▶ _GIVEN PASSAGE_:
◆ ◆ ◆ ◆ ◆ ◆ ◆
So a bit more progress this week and a bit of a mini-breakthrough on the AB front for me.

Although I've had a compressor and ABs (of varying quality) for three and half years now, because of my set up (and family life), getting consistent use has not always been easy and in some case there are literally months between an AB seeing paint/primer. This means that I'm not as far along as I should be with it and whilst I generally get on ok with general spraying, I have struggled with the really fine stuff in particular.

In the last couple of weeks I've been rereading some online articles and watching a couple of YouTube vids and experimenting again - not quite going back to basics but a definite reworking of my 'technique'. As a result, I feel like I've almost cracked the Holy AB Trinity of needle size, pressure and paint consistency - sPending half hour or more on Wednesday just doodling on a piece of paper working out again how far I could and couldn't push things, and getting some really fine lines even with my 0.4mm needle. Obviously I realise paper is a lot more absorbent than plastic and so it's less likely to run but it's definitely progress and I'm seeing a lot less of the dreaded dry tip!!!
◆ ◆ ◆ ◆ ◆ ◆ ◆
▶ _MATERIAL FOR THIS TASK_:
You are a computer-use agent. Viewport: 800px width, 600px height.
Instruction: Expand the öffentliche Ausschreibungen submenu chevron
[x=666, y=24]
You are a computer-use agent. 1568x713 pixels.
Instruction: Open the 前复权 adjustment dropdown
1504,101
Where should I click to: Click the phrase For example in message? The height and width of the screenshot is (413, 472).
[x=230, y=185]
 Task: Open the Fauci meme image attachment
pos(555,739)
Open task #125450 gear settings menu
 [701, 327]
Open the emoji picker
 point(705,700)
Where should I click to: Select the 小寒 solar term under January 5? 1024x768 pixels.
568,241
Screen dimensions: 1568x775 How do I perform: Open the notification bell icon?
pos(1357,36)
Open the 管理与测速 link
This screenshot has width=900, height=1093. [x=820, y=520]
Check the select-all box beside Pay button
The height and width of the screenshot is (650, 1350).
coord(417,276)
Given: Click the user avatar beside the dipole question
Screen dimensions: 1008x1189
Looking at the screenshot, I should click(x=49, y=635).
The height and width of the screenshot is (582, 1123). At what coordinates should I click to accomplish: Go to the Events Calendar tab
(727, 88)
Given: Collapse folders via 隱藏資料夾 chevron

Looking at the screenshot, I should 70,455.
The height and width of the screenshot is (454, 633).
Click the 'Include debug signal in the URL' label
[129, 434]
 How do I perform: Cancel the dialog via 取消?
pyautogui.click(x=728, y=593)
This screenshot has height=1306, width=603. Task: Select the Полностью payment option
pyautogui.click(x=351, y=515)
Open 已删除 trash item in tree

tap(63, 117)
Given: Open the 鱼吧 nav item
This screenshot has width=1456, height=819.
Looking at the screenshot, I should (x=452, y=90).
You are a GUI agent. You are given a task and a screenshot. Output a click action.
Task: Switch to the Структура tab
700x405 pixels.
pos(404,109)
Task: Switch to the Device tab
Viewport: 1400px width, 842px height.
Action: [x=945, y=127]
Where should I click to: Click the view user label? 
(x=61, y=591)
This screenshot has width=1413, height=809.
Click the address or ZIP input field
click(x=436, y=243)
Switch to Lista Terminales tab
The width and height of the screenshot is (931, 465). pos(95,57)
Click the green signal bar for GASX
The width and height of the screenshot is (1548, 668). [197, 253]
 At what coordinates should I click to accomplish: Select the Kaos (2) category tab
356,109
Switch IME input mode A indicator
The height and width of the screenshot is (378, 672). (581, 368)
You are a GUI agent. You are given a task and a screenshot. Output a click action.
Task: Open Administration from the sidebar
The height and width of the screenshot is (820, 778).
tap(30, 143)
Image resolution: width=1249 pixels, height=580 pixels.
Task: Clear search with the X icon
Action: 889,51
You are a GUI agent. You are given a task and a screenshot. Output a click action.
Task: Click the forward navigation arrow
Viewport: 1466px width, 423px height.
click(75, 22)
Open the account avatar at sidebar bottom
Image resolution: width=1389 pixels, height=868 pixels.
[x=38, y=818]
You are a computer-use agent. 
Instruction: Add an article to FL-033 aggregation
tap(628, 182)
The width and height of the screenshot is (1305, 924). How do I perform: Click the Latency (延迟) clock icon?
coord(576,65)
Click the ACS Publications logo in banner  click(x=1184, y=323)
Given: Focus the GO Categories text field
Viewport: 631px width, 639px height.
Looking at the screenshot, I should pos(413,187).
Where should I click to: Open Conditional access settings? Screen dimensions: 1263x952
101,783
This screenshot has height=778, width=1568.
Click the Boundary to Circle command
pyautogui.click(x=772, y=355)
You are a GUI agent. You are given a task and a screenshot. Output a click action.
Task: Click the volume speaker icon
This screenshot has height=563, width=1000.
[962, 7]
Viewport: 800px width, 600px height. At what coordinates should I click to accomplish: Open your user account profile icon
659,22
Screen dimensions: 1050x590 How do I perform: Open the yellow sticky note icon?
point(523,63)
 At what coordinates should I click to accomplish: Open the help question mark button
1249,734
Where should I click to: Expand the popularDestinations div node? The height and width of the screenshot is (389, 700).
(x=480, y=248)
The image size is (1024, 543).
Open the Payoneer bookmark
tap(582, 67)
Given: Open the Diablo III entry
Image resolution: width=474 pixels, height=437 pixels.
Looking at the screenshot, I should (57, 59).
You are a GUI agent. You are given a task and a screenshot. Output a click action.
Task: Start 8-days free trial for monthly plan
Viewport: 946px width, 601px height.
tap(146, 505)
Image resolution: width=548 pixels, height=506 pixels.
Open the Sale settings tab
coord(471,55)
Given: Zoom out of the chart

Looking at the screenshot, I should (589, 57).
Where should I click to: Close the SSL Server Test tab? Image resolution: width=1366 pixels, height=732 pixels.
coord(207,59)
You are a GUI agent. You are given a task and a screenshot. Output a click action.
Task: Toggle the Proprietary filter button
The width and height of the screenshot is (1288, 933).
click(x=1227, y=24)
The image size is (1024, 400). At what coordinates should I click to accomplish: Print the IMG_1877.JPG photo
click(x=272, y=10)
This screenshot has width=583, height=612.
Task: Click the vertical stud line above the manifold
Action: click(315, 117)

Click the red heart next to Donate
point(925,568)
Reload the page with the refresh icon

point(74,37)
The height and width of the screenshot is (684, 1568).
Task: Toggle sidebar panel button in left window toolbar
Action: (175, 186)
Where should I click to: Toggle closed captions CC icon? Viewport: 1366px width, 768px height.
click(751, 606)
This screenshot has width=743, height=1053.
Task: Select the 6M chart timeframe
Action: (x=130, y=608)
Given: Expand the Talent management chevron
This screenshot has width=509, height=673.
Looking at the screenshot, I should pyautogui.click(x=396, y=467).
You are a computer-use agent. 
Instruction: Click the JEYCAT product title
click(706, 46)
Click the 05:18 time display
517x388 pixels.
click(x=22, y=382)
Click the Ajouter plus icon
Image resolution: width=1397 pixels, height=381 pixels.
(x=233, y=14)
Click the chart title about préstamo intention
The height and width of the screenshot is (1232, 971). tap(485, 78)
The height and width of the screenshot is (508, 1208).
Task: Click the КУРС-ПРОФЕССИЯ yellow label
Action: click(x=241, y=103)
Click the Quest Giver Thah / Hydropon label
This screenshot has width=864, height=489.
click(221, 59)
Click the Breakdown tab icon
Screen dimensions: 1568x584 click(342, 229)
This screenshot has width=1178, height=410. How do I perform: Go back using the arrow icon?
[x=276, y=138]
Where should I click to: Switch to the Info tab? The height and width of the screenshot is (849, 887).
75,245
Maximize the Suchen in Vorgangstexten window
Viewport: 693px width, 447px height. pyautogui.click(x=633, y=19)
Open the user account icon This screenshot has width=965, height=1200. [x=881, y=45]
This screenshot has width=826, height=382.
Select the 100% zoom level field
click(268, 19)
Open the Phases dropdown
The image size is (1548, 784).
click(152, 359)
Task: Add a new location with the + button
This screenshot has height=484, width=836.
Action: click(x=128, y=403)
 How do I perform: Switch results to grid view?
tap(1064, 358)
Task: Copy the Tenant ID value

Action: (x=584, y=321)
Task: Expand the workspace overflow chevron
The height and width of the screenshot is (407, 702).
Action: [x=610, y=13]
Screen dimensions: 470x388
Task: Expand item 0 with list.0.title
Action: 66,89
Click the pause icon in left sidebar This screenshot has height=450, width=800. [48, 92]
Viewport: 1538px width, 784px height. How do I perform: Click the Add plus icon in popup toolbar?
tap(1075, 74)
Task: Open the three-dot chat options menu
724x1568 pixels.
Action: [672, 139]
◆ ◆ ◆ ◆ ◆ ◆ ◆
▶ _GIVEN INSTRUCTION A_: In the records, take the part that opens with the line containing "The height and width of the screenshot is (582, 1123)." and closes with the line containing "tap(628, 182)", and write it out with "Switch" swapped for "Change" and everything else left unchanged. Return only those lines.
▶ _GIVEN INSTRUCTION B_: Continue the post about airbrush practice from the point where it stops.

▶ _WRITTEN RESPONSE A_:
The height and width of the screenshot is (582, 1123). At what coordinates should I click to accomplish: Go to the Events Calendar tab
(727, 88)
Given: Collapse folders via 隱藏資料夾 chevron

Looking at the screenshot, I should 70,455.
The height and width of the screenshot is (454, 633).
Click the 'Include debug signal in the URL' label
[129, 434]
 How do I perform: Cancel the dialog via 取消?
pyautogui.click(x=728, y=593)
This screenshot has height=1306, width=603. Task: Select the Полностью payment option
pyautogui.click(x=351, y=515)
Open 已删除 trash item in tree

tap(63, 117)
Given: Open the 鱼吧 nav item
This screenshot has width=1456, height=819.
Looking at the screenshot, I should (x=452, y=90).
You are a GUI agent. You are given a task and a screenshot. Output a click action.
Task: Change to the Структура tab
700x405 pixels.
pos(404,109)
Task: Change to the Device tab
Viewport: 1400px width, 842px height.
Action: [x=945, y=127]
Where should I click to: Click the view user label? 
(x=61, y=591)
This screenshot has width=1413, height=809.
Click the address or ZIP input field
click(x=436, y=243)
Change to Lista Terminales tab
The width and height of the screenshot is (931, 465). pos(95,57)
Click the green signal bar for GASX
The width and height of the screenshot is (1548, 668). [197, 253]
 At what coordinates should I click to accomplish: Select the Kaos (2) category tab
356,109
Change IME input mode A indicator
The height and width of the screenshot is (378, 672). (581, 368)
You are a GUI agent. You are given a task and a screenshot. Output a click action.
Task: Open Administration from the sidebar
The height and width of the screenshot is (820, 778).
tap(30, 143)
Image resolution: width=1249 pixels, height=580 pixels.
Task: Clear search with the X icon
Action: 889,51
You are a GUI agent. You are given a task and a screenshot. Output a click action.
Task: Click the forward navigation arrow
Viewport: 1466px width, 423px height.
click(75, 22)
Open the account avatar at sidebar bottom
Image resolution: width=1389 pixels, height=868 pixels.
[x=38, y=818]
You are a computer-use agent. 
Instruction: Add an article to FL-033 aggregation
tap(628, 182)

▶ _WRITTEN RESPONSE B_:
Anyway back to the models.......

I've finished the base coats now to my satisfaction and even started on the tracks (by hand).

The grey pre-shaded version has not quite worked as I was hoping but you can see some tonal variation, I perhaps wasn't heavy enough with the pre-shade. I'm really pleased with how the black primed version turned out in terms of the effect, although I suspect it's too dark for this scale.

Most of the pictures were taken with our digital SLR outside, so the colours are pretty close but the shading effects didn't come out so well, so I took a final shot under lamplight so you can see the effects - albeit it's a bit washed out.

I was planning to go over all of the areas that see a bit more light in a slightly lightened version of my SCC 15 mix to give a bit more depth before a final light drybrush on the raised areas.

What do you think??? All advice welcomed!

ACW as usual on the progress so far!

ATB.

Andrew

---------------------------------------------------

As before - flat grey primed kit left, grey with pre-shade centre and black primed right.....







Reverse order.....





Usual order but under lamplight......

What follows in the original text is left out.